Andrés Ushigua forma parte de la última generación de saparas que vivieron “persiguiendo la energía de la selva”; es decir, lo que en las sociedades occidentales llamamos una vida seminómada. Según me contó hace más de dos años, él y sus hermanos cambiaban de residencia, cada cierto tiempo, a lo largo del río Conambo, eje del actual territorio sapara. “Nadie más vivía por aquí, estaba prohibido. Mi papá era un chamán muy poderoso y no lo permitía”. Vivían de la caza y de la cosecha de las plantas que germinaban sin su supervisión. Por esas mismas fechas, algunos estudiosos declararon que los saparas ya no existían en las selvas ecuatorianas.
Ese modo de vida, sin embargo, no duró demasiado tiempo para Andrés. Su padre sabía que, para que sus hijos puedan adaptarse a los nuevos tiempos, debían no solo conocer los secretos de la selva, sino también recibir educación escolar. Por eso decidió establecerse con su familia en Moretecocha, esa comunidad en la que se habían establecido los misioneros religiosos. Fue allí donde aprendieron la lengua kichwa, que es la que hoy hablan los miembros de esta nacionalidad. Antes, cuenta Andrés, todos en su familia hablaban la lengua sapara, un idioma que se adaptaba muy bien a su vida itinerante, pero que no compaginaba con el sedentarismo.
A finales de julio de 2017, visité la comunidad de Akachiña, ubicada en el margen del río Conambo, en la provincia de Pastaza. La comunidad —que en realidad es una gran familia— es liderada por Andrés, quien, a lo largo de su vida, aprendió a sanar ayudado por las plantas de la selva. Hicimos un trato: me quedaría una semana con él para enseñar a sus hijos algunas bases de lectura y escritura. A cambio, me llevaría por la selva para contarme sus historias y hablarme de cómo se convirtió en la esperanza de sanación para muchas personas que lo visitan desde distintas partes del mundo.
Los hijos menores de Andrés —Yutsu, Samiki y Tsitsano— tienen nombres saparas, mientras que los mayores tienen nombres cristianos: Eugenio y Diego. Esto tiene mucho que ver con el esfuerzo que desde hace más de 20 años realizan los zaparas en pos de recuperar su idioma y cultura. Andrés ya olvidó su primera lengua, sin embargo, todavía recuerda ciertas palabras. Recuerda también la historia y sabiduría de sus ancestros. Vivir en la selva le permite recordar mejor aquella vida de su primera infancia y el legado de su padre.

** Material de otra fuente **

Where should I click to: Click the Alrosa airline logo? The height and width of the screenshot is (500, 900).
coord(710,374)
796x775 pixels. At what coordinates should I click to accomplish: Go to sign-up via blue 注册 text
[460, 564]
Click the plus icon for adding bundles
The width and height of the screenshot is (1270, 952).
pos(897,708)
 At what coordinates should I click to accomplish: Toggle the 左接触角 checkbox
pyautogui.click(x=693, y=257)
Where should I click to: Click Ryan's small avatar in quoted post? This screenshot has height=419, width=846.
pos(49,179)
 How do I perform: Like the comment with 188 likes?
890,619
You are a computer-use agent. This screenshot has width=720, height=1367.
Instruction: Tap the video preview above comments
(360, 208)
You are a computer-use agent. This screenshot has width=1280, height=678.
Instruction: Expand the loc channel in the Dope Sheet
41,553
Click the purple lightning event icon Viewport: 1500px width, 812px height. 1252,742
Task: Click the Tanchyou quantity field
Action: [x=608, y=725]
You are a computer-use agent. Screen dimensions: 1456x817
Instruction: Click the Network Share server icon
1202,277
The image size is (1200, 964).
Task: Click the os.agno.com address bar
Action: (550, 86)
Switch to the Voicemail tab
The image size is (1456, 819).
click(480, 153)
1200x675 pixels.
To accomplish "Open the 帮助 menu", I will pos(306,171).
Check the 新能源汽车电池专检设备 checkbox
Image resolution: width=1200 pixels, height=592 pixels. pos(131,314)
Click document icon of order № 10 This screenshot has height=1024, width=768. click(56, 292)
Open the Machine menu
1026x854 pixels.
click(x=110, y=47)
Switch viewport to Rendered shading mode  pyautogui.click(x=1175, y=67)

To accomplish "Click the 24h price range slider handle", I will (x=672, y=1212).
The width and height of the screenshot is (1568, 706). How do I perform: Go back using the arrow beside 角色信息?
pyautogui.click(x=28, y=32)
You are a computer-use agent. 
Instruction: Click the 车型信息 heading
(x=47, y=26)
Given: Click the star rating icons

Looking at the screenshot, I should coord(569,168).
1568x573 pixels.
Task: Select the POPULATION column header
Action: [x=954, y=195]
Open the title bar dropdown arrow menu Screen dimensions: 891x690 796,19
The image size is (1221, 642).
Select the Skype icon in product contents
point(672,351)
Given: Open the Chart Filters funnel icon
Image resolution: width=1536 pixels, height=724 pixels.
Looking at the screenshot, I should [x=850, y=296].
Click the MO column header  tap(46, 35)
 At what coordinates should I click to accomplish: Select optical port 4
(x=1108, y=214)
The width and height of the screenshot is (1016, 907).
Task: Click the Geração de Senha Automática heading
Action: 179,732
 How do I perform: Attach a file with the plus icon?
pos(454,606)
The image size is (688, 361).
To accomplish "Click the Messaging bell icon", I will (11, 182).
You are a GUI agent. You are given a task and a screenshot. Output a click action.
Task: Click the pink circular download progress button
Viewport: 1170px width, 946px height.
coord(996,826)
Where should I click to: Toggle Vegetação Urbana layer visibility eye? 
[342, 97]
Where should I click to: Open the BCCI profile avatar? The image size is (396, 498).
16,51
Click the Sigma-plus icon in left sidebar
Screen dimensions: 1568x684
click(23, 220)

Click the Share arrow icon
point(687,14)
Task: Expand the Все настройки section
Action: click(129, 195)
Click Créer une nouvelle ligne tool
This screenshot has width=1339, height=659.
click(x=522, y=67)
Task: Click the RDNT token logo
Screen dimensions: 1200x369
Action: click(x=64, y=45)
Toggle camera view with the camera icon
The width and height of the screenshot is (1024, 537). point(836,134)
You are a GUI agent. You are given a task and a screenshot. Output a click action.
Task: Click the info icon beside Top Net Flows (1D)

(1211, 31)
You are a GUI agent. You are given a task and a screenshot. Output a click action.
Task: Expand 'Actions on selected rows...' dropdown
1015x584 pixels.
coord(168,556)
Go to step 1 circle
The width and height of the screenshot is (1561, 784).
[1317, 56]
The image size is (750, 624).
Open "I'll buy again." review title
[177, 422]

Esos conocimientos también los ha impartido a sus hijos. Recuerdo a los más pequeños como niños muy curiosos y hábiles: sabían desplazarse muy bien por la selva, les gustaba tallar la balsa para hacer distintos objetos, como aviones cuya hélice giraba cuando les surcaba el viento. Para los niños saparas que habitan en territorio a donde todavía no han llegado las carreteras, la avioneta representa el acceso a los visitantes de otros mundos. En Llanchamacocha, una comunidad que queda a una hora de distancia de Akachiña, es normal encontrar personas de América del Norte y del Sur, de Europa y de otras partes del mundo. Allí se encuentra Naku, centro turístico y de curación que se abrió gracias al actor norteamericano Channing Tatum, quien se maravilló al conocer la selva ecuatoriana.
Andrés es el sabio que recibe a los foráneos cuando tienen un problema de salud que la medicina occidental no puede curar. Se convirtió en sanador por influencia de su padre, quien era, además, excelente cazador. Le guio hacia el mundo espiritual a través de la ingesta ritual de la ayahuasca. Fue allí que Andrés pudo constatar que las plantas tienen un espíritu, que son seres humanos con los que se puede conversar. Incluso, describió la apariencia física de algunas de las plantas que utiliza para sanar, como si me hablara de viejos amigos. Gracias a eso puede pedir ayuda para que las personas que acuden a él puedan sanarse de enfermedades muy diversas, entre ellas, el cáncer.